A quadratic equation is an equation of the form $$ax^2 + bx + c = 0$$. We need to identify the values of a, b, and c from the given equation.

Given equation: $$x^2 + 8x + 17 = 0$$

By comparing it with the standard form, we can see that:

$$a = 1$$

$$b = 8$$

$$c = 17$$

**step2 Calculate the discriminant**

The discriminant, denoted by the Greek letter delta ($$\Delta$$), is a part of the quadratic formula that helps us determine the nature of the roots (solutions) of a quadratic equation. It is calculated using the formula $$b^2 - 4ac$$.

$$\Delta = b^2 - 4ac$$

Substitute the values of a, b, and c found in the previous step into the discriminant formula:

$$\Delta = (8)^2 - 4(1)(17)$$

$$\Delta = 64 - 68$$

$$\Delta = -4$$

**step3 Determine the nature of the solutions**

The value of the discriminant tells us whether the quadratic equation has real solutions.
- If $$\Delta > 0$$, there are two distinct real solutions.
- If $$\Delta = 0$$, there is exactly one real solution (a repeated root).
- If $$\Delta < 0$$, there are no real solutions (the solutions are complex numbers).
Since our calculated discriminant is -4, which is less than 0, the equation has no real solutions.

$$-4 < 0$$

Therefore, the quadratic equation $$x^2 + 8x + 17 = 0$$ has no real solutions.

Alternative answer

Answer: No real solutions. Explain
This is a question about **finding out what number 'x' can be in a special kind of equation called a quadratic equation**. The solving step is:

First, let's look at the equation: $x^2 + 8x + 17 = 0$.

I know a cool trick with numbers and squares!

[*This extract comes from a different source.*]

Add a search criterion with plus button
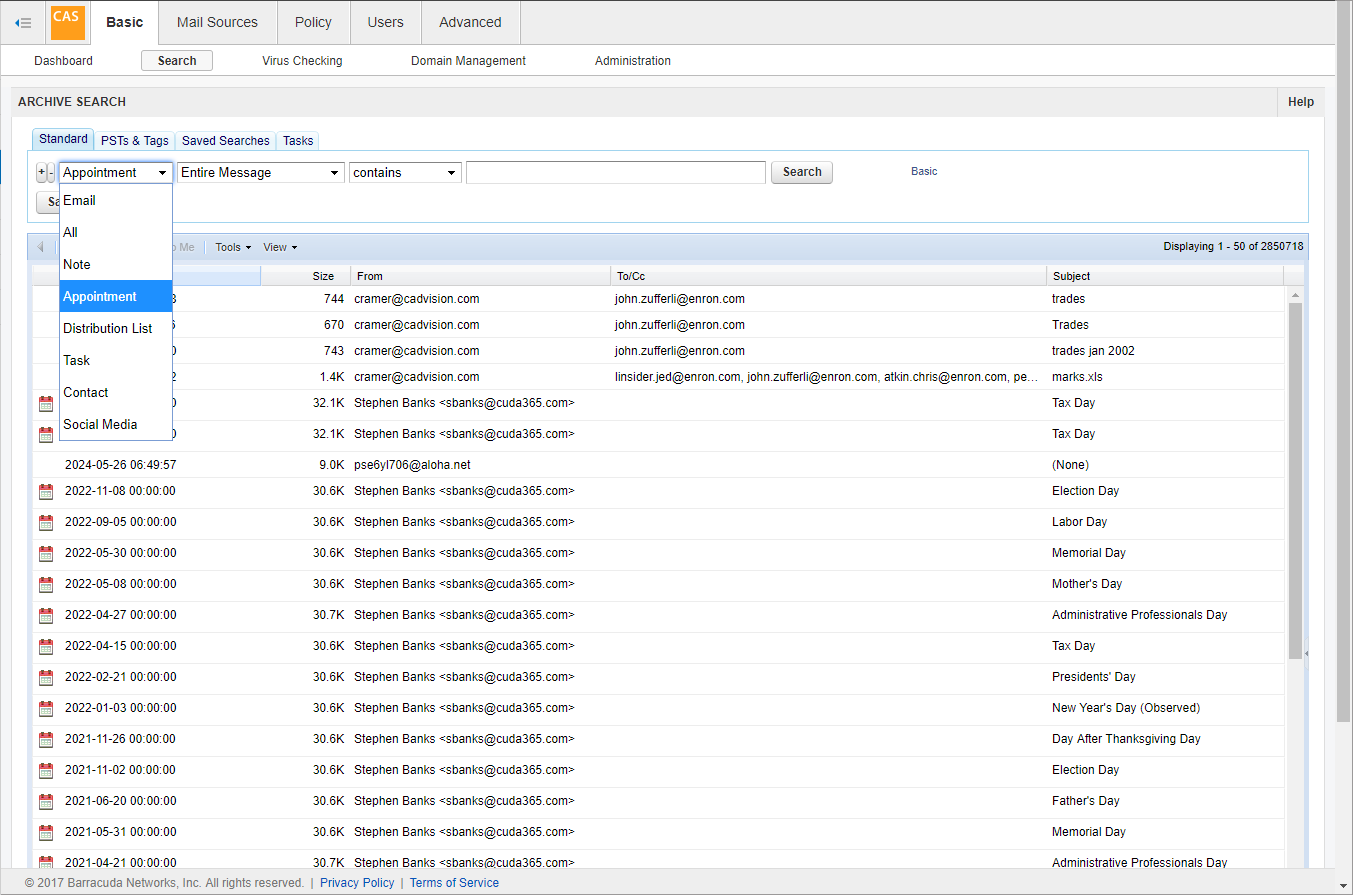This screenshot has height=895, width=1353. pyautogui.click(x=41, y=172)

If you take a number, say $(x+4)$, and multiply it by itself, which is $(x+4)^2$, it turns into $x^2 + 8x + 16$. This is called a "perfect square."
Our equation has $x^2 + 8x + 17$. See how it's super close to $x^2 + 8x + 16$? It's just one more!

So, I can rewrite $x^2 + 8x + 17$ as $(x^2 + 8x + 16) + 1$.
Since $x^2 + 8x + 16$ is the same as $(x+4)^2$, our equation becomes:
$(x+4)^2 + 1 = 0$.

Now, let's think about $(x+4)^2$. When you multiply any regular number by itself (like $3 \times 3 = 9$, or even a negative number like $(-5) \times (-5) = 25$), the answer is always zero or a positive number. It can never be a negative number!
So, $(x+4)^2$ will always be $0$ or bigger than $0$.

If $(x+4)^2$ is always $0$ or a positive number, then if we add 1 to it, $(x+4)^2 + 1$ will always be $1$ or a number bigger than $1$.
For example:
- If $(x+4)^2$ was $0$, then $0 + 1 = 1$.
- If $(x+4)^2$ was $5$, then $5 + 1 = 6$.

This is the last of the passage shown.